GOAL OF THE EXERCISE:
Retype each of the entries below word for word, without altering anything.

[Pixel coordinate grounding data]

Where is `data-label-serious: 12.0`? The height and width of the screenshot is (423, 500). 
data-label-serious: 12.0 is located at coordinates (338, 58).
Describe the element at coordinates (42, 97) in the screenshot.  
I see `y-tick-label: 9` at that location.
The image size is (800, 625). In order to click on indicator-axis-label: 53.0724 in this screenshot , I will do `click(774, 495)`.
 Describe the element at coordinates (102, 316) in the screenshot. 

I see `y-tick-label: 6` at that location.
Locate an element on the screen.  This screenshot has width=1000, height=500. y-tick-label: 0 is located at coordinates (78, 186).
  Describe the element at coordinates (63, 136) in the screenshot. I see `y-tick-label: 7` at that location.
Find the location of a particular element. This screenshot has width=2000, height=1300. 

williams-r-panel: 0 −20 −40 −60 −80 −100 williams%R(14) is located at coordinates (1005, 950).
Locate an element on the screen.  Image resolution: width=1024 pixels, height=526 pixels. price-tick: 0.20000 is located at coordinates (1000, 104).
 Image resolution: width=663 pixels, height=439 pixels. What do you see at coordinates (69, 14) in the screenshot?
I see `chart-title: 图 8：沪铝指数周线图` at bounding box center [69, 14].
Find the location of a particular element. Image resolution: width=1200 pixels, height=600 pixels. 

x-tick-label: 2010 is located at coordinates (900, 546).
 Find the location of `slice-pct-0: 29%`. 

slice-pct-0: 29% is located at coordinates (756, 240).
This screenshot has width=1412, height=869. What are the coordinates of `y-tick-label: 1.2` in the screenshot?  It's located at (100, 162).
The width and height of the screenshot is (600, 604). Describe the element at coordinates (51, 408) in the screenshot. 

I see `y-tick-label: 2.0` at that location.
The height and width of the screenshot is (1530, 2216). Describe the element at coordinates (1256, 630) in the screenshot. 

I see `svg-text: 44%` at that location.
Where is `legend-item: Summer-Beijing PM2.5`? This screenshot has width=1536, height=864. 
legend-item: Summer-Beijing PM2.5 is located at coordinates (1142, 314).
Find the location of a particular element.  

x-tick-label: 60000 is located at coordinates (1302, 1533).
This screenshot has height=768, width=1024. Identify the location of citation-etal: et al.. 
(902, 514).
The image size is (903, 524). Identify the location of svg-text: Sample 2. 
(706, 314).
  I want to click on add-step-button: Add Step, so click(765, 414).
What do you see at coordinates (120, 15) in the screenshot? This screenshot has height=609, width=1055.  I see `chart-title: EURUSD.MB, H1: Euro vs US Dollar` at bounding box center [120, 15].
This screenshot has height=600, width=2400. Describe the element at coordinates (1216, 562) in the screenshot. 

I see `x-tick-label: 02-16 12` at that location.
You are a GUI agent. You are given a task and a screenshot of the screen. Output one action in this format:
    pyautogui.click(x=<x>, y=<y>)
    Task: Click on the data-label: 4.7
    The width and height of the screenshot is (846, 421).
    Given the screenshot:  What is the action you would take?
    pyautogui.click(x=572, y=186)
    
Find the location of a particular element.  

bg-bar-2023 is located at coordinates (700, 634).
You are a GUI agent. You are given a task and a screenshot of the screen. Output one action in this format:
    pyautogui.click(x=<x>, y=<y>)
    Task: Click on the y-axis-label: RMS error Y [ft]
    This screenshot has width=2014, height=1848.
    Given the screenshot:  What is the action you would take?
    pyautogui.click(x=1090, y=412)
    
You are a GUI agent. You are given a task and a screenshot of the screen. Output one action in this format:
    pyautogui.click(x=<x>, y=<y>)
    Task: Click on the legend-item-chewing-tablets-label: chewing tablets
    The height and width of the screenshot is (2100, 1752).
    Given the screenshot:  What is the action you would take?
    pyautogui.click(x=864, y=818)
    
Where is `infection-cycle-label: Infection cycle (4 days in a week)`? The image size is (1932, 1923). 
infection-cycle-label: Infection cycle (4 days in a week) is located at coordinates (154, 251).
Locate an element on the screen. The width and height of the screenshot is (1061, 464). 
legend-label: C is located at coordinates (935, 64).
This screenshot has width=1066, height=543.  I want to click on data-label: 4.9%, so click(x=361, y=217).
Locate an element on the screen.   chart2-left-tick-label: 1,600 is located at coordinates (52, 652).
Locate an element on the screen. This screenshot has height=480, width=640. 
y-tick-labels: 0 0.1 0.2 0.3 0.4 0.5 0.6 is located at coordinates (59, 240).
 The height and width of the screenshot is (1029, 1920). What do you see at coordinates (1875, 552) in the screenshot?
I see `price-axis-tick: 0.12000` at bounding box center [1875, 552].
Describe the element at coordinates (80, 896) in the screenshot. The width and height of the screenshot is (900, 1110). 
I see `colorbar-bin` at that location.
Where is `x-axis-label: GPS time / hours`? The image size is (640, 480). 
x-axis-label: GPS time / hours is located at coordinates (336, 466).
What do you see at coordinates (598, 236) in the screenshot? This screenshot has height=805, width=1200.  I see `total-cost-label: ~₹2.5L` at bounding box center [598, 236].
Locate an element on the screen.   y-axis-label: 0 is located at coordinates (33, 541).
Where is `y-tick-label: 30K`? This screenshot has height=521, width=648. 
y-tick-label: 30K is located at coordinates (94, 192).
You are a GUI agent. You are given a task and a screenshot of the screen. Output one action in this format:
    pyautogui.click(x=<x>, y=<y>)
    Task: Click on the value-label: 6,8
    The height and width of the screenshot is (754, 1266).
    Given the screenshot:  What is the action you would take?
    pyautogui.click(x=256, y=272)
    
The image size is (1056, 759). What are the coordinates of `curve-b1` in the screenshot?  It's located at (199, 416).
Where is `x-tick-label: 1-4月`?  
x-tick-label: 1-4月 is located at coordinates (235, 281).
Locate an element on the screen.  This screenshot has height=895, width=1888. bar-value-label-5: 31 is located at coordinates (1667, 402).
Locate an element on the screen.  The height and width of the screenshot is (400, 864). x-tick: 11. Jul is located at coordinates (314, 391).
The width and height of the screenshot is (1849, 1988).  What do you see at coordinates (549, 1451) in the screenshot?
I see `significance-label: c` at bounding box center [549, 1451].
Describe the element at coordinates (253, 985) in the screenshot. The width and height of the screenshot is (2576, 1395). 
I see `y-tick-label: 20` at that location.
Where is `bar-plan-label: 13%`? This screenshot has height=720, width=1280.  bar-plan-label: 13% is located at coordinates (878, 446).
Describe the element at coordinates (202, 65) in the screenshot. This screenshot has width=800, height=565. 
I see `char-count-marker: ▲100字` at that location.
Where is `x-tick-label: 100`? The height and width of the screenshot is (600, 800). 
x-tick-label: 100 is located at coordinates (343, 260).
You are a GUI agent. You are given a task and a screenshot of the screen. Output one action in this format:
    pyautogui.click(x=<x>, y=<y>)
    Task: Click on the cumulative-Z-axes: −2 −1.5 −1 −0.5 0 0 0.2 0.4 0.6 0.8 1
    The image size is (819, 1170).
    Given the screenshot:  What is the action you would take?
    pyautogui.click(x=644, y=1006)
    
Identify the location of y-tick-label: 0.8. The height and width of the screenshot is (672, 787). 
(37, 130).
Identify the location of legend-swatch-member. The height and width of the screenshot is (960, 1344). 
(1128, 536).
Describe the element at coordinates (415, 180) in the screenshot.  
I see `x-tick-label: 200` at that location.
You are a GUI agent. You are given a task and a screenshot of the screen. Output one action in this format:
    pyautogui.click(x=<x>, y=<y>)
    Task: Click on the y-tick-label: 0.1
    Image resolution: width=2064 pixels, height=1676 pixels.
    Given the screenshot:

RESULT:
Where is `data-label-serious: 12.0`? The height and width of the screenshot is (423, 500). 
data-label-serious: 12.0 is located at coordinates (338, 58).
Describe the element at coordinates (42, 97) in the screenshot.  
I see `y-tick-label: 9` at that location.
The image size is (800, 625). In order to click on indicator-axis-label: 53.0724 in this screenshot , I will do `click(774, 495)`.
 Describe the element at coordinates (102, 316) in the screenshot. 

I see `y-tick-label: 6` at that location.
Locate an element on the screen.  This screenshot has width=1000, height=500. y-tick-label: 0 is located at coordinates (78, 186).
  Describe the element at coordinates (63, 136) in the screenshot. I see `y-tick-label: 7` at that location.
Find the location of a particular element. This screenshot has width=2000, height=1300. 

williams-r-panel: 0 −20 −40 −60 −80 −100 williams%R(14) is located at coordinates (1005, 950).
Locate an element on the screen.  Image resolution: width=1024 pixels, height=526 pixels. price-tick: 0.20000 is located at coordinates (1000, 104).
 Image resolution: width=663 pixels, height=439 pixels. What do you see at coordinates (69, 14) in the screenshot?
I see `chart-title: 图 8：沪铝指数周线图` at bounding box center [69, 14].
Find the location of a particular element. Image resolution: width=1200 pixels, height=600 pixels. 

x-tick-label: 2010 is located at coordinates (900, 546).
 Find the location of `slice-pct-0: 29%`. 

slice-pct-0: 29% is located at coordinates (756, 240).
This screenshot has width=1412, height=869. What are the coordinates of `y-tick-label: 1.2` in the screenshot?  It's located at (100, 162).
The width and height of the screenshot is (600, 604). Describe the element at coordinates (51, 408) in the screenshot. 

I see `y-tick-label: 2.0` at that location.
The height and width of the screenshot is (1530, 2216). Describe the element at coordinates (1256, 630) in the screenshot. 

I see `svg-text: 44%` at that location.
Where is `legend-item: Summer-Beijing PM2.5`? This screenshot has width=1536, height=864. 
legend-item: Summer-Beijing PM2.5 is located at coordinates (1142, 314).
Find the location of a particular element.  

x-tick-label: 60000 is located at coordinates (1302, 1533).
This screenshot has height=768, width=1024. Identify the location of citation-etal: et al.. 
(902, 514).
The image size is (903, 524). Identify the location of svg-text: Sample 2. 
(706, 314).
  I want to click on add-step-button: Add Step, so click(765, 414).
What do you see at coordinates (120, 15) in the screenshot? This screenshot has height=609, width=1055.  I see `chart-title: EURUSD.MB, H1: Euro vs US Dollar` at bounding box center [120, 15].
This screenshot has height=600, width=2400. Describe the element at coordinates (1216, 562) in the screenshot. 

I see `x-tick-label: 02-16 12` at that location.
You are a GUI agent. You are given a task and a screenshot of the screen. Output one action in this format:
    pyautogui.click(x=<x>, y=<y>)
    Task: Click on the data-label: 4.7
    The width and height of the screenshot is (846, 421).
    Given the screenshot:  What is the action you would take?
    pyautogui.click(x=572, y=186)
    
Find the location of a particular element.  

bg-bar-2023 is located at coordinates (700, 634).
You are a GUI agent. You are given a task and a screenshot of the screen. Output one action in this format:
    pyautogui.click(x=<x>, y=<y>)
    Task: Click on the y-axis-label: RMS error Y [ft]
    This screenshot has width=2014, height=1848.
    Given the screenshot:  What is the action you would take?
    pyautogui.click(x=1090, y=412)
    
You are a GUI agent. You are given a task and a screenshot of the screen. Output one action in this format:
    pyautogui.click(x=<x>, y=<y>)
    Task: Click on the legend-item-chewing-tablets-label: chewing tablets
    The height and width of the screenshot is (2100, 1752).
    Given the screenshot:  What is the action you would take?
    pyautogui.click(x=864, y=818)
    
Where is `infection-cycle-label: Infection cycle (4 days in a week)`? The image size is (1932, 1923). 
infection-cycle-label: Infection cycle (4 days in a week) is located at coordinates (154, 251).
Locate an element on the screen. The width and height of the screenshot is (1061, 464). 
legend-label: C is located at coordinates (935, 64).
This screenshot has width=1066, height=543.  I want to click on data-label: 4.9%, so click(x=361, y=217).
Locate an element on the screen.   chart2-left-tick-label: 1,600 is located at coordinates (52, 652).
Locate an element on the screen. This screenshot has height=480, width=640. 
y-tick-labels: 0 0.1 0.2 0.3 0.4 0.5 0.6 is located at coordinates (59, 240).
 The height and width of the screenshot is (1029, 1920). What do you see at coordinates (1875, 552) in the screenshot?
I see `price-axis-tick: 0.12000` at bounding box center [1875, 552].
Describe the element at coordinates (80, 896) in the screenshot. The width and height of the screenshot is (900, 1110). 
I see `colorbar-bin` at that location.
Where is `x-axis-label: GPS time / hours`? The image size is (640, 480). 
x-axis-label: GPS time / hours is located at coordinates (336, 466).
What do you see at coordinates (598, 236) in the screenshot? This screenshot has height=805, width=1200.  I see `total-cost-label: ~₹2.5L` at bounding box center [598, 236].
Locate an element on the screen.   y-axis-label: 0 is located at coordinates (33, 541).
Where is `y-tick-label: 30K`? This screenshot has height=521, width=648. 
y-tick-label: 30K is located at coordinates (94, 192).
You are a GUI agent. You are given a task and a screenshot of the screen. Output one action in this format:
    pyautogui.click(x=<x>, y=<y>)
    Task: Click on the value-label: 6,8
    The height and width of the screenshot is (754, 1266).
    Given the screenshot:  What is the action you would take?
    pyautogui.click(x=256, y=272)
    
The image size is (1056, 759). What are the coordinates of `curve-b1` in the screenshot?  It's located at (199, 416).
Where is `x-tick-label: 1-4月`?  
x-tick-label: 1-4月 is located at coordinates (235, 281).
Locate an element on the screen.  This screenshot has height=895, width=1888. bar-value-label-5: 31 is located at coordinates (1667, 402).
Locate an element on the screen.  The height and width of the screenshot is (400, 864). x-tick: 11. Jul is located at coordinates (314, 391).
The width and height of the screenshot is (1849, 1988).  What do you see at coordinates (549, 1451) in the screenshot?
I see `significance-label: c` at bounding box center [549, 1451].
Describe the element at coordinates (253, 985) in the screenshot. The width and height of the screenshot is (2576, 1395). 
I see `y-tick-label: 20` at that location.
Where is `bar-plan-label: 13%`? This screenshot has height=720, width=1280.  bar-plan-label: 13% is located at coordinates (878, 446).
Describe the element at coordinates (202, 65) in the screenshot. This screenshot has width=800, height=565. 
I see `char-count-marker: ▲100字` at that location.
Where is `x-tick-label: 100`? The height and width of the screenshot is (600, 800). 
x-tick-label: 100 is located at coordinates (343, 260).
You are a GUI agent. You are given a task and a screenshot of the screen. Output one action in this format:
    pyautogui.click(x=<x>, y=<y>)
    Task: Click on the cumulative-Z-axes: −2 −1.5 −1 −0.5 0 0 0.2 0.4 0.6 0.8 1
    The image size is (819, 1170).
    Given the screenshot:  What is the action you would take?
    pyautogui.click(x=644, y=1006)
    
Identify the location of y-tick-label: 0.8. The height and width of the screenshot is (672, 787). 
(37, 130).
Identify the location of legend-swatch-member. The height and width of the screenshot is (960, 1344). 
(1128, 536).
Describe the element at coordinates (415, 180) in the screenshot.  
I see `x-tick-label: 200` at that location.
You are a GUI agent. You are given a task and a screenshot of the screen. Output one action in this format:
    pyautogui.click(x=<x>, y=<y>)
    Task: Click on the y-tick-label: 0.1
    Image resolution: width=2064 pixels, height=1676 pixels.
    Given the screenshot:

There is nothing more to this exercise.